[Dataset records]
§

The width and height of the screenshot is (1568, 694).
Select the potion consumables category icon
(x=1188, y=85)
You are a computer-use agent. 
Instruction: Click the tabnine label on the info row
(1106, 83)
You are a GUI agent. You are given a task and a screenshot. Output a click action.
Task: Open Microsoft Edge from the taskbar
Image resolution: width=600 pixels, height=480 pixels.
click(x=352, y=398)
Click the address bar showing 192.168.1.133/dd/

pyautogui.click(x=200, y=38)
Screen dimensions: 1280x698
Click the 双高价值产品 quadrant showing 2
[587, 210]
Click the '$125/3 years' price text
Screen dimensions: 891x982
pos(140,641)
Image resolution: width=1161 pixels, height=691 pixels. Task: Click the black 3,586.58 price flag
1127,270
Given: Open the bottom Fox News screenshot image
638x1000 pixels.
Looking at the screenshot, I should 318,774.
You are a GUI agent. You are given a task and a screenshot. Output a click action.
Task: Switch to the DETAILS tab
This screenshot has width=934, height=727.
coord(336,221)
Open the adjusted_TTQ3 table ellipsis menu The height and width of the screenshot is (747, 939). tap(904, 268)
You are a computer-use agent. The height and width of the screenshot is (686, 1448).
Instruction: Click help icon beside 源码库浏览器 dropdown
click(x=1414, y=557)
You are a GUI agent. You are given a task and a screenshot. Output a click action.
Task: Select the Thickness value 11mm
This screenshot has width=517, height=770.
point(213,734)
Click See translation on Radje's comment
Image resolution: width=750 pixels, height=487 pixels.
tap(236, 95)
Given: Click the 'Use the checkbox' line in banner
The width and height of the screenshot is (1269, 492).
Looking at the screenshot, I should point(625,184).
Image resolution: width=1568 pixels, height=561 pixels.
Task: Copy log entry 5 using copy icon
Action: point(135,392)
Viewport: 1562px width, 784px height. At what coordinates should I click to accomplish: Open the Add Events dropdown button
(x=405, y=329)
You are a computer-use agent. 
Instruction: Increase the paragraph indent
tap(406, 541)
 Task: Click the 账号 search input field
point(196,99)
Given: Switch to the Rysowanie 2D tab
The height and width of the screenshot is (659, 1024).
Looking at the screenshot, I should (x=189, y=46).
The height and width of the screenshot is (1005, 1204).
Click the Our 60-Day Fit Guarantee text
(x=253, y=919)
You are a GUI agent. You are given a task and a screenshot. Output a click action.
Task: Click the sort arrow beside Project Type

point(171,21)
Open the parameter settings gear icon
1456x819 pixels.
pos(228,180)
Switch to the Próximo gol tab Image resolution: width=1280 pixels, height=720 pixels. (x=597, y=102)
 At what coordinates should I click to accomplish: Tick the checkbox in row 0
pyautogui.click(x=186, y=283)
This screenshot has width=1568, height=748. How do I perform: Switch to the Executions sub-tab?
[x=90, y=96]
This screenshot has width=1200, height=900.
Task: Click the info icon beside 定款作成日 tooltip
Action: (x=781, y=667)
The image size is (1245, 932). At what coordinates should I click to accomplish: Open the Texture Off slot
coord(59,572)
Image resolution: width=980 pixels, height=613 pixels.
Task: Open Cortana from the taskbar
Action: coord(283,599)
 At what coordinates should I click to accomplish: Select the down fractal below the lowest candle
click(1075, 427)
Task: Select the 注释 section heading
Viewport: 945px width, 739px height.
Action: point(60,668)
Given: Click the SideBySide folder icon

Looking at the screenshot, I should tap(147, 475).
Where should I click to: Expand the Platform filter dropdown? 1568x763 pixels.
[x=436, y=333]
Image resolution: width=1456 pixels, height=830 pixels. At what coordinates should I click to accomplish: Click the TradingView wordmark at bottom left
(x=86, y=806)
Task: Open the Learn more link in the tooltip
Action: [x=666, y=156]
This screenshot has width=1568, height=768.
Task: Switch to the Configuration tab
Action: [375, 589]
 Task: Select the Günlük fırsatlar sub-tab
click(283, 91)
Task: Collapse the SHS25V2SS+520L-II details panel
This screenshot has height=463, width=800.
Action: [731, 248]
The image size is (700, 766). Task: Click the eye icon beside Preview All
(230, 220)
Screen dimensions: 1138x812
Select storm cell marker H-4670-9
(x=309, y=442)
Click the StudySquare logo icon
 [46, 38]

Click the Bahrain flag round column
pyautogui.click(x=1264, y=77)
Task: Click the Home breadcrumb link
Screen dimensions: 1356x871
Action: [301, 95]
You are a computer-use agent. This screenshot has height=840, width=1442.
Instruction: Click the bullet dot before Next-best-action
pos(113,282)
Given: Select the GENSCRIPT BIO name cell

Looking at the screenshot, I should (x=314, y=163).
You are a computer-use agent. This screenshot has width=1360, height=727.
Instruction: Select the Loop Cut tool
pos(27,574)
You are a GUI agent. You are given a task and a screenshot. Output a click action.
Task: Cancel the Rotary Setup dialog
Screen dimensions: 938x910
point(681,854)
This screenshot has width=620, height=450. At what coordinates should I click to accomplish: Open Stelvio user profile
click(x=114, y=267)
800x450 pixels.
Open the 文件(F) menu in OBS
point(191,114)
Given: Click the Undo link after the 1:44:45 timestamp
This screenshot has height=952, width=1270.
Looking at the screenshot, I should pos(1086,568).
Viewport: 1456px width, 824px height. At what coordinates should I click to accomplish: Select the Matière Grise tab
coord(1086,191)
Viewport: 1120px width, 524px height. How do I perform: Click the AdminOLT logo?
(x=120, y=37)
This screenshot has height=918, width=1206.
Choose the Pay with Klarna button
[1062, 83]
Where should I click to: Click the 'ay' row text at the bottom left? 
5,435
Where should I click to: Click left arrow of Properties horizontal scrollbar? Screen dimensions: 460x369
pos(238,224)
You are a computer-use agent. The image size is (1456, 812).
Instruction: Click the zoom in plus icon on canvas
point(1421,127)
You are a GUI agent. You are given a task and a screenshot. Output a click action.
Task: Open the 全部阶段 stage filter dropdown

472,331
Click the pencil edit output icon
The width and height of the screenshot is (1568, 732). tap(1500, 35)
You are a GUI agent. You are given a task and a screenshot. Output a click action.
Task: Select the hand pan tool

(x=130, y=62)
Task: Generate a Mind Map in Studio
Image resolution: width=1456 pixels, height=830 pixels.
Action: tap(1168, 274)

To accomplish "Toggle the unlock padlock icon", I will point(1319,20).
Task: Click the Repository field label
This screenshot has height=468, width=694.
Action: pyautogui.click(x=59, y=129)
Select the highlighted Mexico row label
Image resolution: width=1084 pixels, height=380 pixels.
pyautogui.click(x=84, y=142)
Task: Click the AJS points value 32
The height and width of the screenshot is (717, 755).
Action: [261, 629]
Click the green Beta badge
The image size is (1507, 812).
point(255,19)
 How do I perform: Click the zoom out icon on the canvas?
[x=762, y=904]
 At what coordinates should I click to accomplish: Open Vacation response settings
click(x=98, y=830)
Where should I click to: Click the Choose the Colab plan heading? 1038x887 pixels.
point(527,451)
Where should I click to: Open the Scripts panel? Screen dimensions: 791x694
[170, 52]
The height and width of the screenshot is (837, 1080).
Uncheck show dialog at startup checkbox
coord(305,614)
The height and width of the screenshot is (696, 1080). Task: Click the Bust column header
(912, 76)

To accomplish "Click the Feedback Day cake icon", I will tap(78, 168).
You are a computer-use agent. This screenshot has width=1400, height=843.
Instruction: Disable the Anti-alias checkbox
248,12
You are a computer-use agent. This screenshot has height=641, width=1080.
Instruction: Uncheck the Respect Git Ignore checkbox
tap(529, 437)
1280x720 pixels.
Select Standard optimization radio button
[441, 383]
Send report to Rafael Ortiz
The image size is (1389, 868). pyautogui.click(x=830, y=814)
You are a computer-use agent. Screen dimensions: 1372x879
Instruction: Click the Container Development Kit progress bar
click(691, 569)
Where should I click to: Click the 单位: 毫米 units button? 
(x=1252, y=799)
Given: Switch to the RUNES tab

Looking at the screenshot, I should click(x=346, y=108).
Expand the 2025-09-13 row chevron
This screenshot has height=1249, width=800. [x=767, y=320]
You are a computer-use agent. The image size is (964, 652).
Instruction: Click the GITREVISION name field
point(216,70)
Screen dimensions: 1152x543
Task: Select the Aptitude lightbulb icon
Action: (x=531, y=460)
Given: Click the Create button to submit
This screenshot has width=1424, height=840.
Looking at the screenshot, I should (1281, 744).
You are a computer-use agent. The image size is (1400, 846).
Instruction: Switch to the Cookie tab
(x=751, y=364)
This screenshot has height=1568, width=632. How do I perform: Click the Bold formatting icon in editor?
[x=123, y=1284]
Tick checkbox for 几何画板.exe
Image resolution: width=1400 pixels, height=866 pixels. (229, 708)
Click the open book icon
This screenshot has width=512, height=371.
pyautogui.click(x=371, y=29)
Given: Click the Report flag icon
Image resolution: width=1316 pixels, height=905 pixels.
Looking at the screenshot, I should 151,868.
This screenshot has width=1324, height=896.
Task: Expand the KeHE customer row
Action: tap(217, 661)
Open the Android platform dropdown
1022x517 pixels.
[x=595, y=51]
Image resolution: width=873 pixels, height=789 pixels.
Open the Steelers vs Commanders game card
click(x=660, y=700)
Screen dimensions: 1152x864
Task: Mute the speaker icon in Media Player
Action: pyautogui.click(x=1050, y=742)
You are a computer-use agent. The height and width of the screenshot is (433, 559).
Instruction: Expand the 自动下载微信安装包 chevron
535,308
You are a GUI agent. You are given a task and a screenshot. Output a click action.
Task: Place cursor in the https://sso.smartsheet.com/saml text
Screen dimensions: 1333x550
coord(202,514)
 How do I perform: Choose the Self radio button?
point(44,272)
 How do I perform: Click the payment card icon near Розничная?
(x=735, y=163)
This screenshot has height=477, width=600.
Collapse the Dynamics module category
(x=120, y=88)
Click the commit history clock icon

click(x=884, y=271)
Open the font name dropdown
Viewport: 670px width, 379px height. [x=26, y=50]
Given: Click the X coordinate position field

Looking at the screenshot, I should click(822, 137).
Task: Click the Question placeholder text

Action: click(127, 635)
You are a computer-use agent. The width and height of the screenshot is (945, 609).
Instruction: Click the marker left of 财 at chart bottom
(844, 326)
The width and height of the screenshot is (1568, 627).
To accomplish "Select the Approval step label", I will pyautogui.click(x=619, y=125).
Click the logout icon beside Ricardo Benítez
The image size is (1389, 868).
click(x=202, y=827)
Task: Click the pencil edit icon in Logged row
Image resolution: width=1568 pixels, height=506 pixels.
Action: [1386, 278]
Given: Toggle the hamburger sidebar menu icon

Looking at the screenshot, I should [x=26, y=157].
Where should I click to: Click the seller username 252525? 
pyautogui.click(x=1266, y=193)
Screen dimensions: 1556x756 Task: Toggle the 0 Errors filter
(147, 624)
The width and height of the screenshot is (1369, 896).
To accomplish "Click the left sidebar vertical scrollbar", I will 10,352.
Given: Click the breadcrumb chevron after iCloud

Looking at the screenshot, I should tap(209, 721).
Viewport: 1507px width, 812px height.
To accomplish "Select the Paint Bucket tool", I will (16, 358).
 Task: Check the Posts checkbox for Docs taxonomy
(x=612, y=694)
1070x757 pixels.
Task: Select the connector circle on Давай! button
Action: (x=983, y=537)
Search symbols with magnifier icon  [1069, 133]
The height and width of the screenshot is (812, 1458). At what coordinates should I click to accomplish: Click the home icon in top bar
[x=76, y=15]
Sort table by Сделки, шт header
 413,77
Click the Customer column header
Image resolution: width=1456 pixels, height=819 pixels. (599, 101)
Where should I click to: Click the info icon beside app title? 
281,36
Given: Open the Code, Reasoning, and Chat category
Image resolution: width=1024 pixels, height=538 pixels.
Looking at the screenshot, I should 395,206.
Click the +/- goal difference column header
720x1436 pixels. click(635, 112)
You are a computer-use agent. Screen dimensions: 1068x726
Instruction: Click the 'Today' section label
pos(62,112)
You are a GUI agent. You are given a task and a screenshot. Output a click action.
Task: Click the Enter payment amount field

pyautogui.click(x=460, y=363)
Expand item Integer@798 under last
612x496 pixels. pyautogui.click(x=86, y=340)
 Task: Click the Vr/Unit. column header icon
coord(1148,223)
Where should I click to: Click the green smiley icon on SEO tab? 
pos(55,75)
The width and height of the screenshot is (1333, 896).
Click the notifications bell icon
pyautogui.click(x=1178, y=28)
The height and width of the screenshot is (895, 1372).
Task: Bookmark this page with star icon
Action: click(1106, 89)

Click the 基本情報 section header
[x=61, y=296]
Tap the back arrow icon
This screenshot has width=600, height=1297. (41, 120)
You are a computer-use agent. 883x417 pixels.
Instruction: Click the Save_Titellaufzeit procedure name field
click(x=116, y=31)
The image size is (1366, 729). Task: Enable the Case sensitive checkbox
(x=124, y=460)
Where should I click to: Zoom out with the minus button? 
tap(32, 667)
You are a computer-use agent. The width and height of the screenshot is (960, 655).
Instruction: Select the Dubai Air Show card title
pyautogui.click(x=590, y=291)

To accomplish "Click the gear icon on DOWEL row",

§

▸ **Exercise directions**: Render the records from the line containing "Open the Android platform dropdown" up to and including the line containing "Viewport: 670px width, 379px" as a Markdown table with the columns Row and Line, numbering each row and omitting blank lines.

▸ **Response to this exercise**:
| Row | Line |
|---|---|
| 1 | Open the Android platform dropdown |
| 2 | 1022x517 pixels. |
| 3 | [x=595, y=51] |
| 4 | Image resolution: width=873 pixels, height=789 pixels. |
| 5 | Open the Steelers vs Commanders game card |
| 6 | click(x=660, y=700) |
| 7 | Screen dimensions: 1152x864 |
| 8 | Task: Mute the speaker icon in Media Player |
| 9 | Action: pyautogui.click(x=1050, y=742) |
| 10 | You are a computer-use agent. The height and width of the screenshot is (433, 559). |
| 11 | Instruction: Expand the 自动下载微信安装包 chevron |
| 12 | 535,308 |
| 13 | You are a GUI agent. You are given a task and a screenshot. Output a click action. |
| 14 | Task: Place cursor in the https://sso.smartsheet.com/saml text |
| 15 | Screen dimensions: 1333x550 |
| 16 | coord(202,514) |
| 17 |  How do I perform: Choose the Self radio button? |
| 18 | point(44,272) |
| 19 |  How do I perform: Click the payment card icon near Розничная? |
| 20 | (x=735, y=163) |
| 21 | This screenshot has height=477, width=600. |
| 22 | Collapse the Dynamics module category |
| 23 | (x=120, y=88) |
| 24 | Click the commit history clock icon |
| 25 | click(x=884, y=271) |
| 26 | Open the font name dropdown |
| 27 | Viewport: 670px width, 379px height. [x=26, y=50] |